Este domingo, más de siete millones de bolivianos volverán a ejercitarse por segunda vez en lo que va del año en uno de los deportes nacionales menos reconocidos. Lo harán para elegir autoridades entre una colección casi enciclopédica de candidatos. Porque si algo no falta en Bolivia, además de paisajes hermosos y debates eternos, es gente dispuesta a ser alcalde o gobernador… o al menos a intentarlo con entusiasmo digno de causas mejores.
La papeleta promete ser una experiencia interactiva con nombres largos, siglas creativas y propuestas que van desde lo inspirador hasta lo francamente imaginativo. El votante promedio tendrá ese momento íntimo en la fila formada en su recinto electoral, repasando mentalmente: “¿Este era el del puente? ¿O el de los drones? ¿O el del TikTok?”. Democracia en estado puro, con un toque de memoria selectiva.

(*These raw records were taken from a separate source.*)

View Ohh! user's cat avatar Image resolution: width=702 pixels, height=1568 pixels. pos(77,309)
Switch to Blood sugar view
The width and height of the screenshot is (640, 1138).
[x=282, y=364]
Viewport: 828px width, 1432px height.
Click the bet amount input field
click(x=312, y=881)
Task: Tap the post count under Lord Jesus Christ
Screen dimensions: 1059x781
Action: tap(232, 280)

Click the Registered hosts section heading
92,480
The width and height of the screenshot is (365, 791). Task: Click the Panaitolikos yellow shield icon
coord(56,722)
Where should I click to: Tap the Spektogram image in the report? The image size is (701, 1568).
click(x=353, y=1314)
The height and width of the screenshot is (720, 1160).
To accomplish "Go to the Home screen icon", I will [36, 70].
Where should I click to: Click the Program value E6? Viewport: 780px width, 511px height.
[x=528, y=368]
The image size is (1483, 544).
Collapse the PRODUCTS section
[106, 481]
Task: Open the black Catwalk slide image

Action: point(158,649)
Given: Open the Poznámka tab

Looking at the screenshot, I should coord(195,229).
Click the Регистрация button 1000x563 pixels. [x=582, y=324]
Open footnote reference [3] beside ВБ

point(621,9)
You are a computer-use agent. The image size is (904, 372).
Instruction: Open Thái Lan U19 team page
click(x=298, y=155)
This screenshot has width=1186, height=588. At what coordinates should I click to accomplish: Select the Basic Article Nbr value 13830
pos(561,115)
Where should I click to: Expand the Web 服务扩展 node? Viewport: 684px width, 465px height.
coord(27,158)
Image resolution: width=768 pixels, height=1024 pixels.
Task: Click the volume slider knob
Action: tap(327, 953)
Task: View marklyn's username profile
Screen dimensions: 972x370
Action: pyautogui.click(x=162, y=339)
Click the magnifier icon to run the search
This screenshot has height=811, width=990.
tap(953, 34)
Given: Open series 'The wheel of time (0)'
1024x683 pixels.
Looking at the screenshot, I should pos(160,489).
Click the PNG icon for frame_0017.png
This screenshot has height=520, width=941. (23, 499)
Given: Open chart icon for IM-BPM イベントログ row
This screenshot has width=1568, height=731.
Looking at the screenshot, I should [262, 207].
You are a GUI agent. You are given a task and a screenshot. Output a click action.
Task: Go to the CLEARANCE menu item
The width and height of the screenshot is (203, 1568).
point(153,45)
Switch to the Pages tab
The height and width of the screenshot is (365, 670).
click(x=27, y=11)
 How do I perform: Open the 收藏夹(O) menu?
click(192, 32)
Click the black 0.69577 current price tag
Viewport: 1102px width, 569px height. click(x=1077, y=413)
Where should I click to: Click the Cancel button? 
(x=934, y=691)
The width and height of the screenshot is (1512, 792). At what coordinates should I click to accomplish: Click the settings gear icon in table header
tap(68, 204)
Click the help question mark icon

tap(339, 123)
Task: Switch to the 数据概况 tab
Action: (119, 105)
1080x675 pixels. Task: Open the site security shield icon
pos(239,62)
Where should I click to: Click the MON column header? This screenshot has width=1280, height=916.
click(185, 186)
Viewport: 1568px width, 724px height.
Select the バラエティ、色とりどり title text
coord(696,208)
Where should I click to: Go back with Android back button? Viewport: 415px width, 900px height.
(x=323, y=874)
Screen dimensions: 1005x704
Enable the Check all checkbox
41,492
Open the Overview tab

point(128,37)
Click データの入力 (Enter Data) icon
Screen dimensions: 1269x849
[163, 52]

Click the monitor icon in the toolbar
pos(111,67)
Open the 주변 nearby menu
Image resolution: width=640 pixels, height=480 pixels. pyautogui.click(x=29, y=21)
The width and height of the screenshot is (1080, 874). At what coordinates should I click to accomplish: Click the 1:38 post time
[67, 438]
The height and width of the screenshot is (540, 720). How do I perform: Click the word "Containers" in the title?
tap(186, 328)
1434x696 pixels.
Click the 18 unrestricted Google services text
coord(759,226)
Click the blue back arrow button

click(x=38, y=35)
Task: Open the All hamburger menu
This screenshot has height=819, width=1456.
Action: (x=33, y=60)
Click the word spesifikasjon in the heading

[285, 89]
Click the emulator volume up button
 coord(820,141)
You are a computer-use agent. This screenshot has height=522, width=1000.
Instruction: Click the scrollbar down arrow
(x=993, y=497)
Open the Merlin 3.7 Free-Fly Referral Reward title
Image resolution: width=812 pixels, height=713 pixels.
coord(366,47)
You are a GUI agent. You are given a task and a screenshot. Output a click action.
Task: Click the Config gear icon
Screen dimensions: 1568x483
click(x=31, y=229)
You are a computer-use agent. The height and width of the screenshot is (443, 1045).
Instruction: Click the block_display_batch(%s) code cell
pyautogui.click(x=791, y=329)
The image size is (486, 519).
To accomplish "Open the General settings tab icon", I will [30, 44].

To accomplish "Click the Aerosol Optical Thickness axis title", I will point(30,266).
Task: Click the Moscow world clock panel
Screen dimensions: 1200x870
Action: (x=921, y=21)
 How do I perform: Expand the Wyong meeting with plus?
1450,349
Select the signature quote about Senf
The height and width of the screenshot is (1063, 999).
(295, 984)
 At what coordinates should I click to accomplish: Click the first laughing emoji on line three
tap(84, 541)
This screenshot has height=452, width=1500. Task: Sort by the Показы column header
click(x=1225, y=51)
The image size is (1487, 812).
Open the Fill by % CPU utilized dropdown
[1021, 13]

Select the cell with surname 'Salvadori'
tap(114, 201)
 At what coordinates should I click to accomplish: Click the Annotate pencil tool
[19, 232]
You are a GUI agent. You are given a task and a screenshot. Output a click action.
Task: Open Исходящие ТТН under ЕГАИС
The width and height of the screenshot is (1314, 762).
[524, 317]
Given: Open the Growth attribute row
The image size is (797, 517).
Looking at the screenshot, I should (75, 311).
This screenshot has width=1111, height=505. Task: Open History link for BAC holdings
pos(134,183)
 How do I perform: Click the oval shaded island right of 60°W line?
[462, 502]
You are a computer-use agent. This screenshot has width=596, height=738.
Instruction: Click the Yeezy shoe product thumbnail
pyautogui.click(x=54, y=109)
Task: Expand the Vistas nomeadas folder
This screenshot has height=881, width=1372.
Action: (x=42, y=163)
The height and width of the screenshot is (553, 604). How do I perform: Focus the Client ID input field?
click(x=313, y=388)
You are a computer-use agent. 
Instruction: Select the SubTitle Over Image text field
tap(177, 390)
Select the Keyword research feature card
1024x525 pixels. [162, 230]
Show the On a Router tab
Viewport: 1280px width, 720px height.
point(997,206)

Por supuesto, todos los candidatos aseguran ser “la renovación”, incluso aquellos que llevan más tiempo en campaña que algunos edificios públicos en construcción. Y no falta el ‘candidato sorpresa’, ese que aparece como personaje desbloqueable en el videojuego, con promesas que desafían la física, la economía y, a veces, el sentido común.
Al final, el voto será esa mezcla de esperanza, resignación y cálculo fino, para elegir al que parezca menos complicado, más convincente o, en el mejor de los casos, ligeramente posible. Porque sí, entre tantos nombres, siempre queda la ilusión de que alguno realmente haga lo que dice.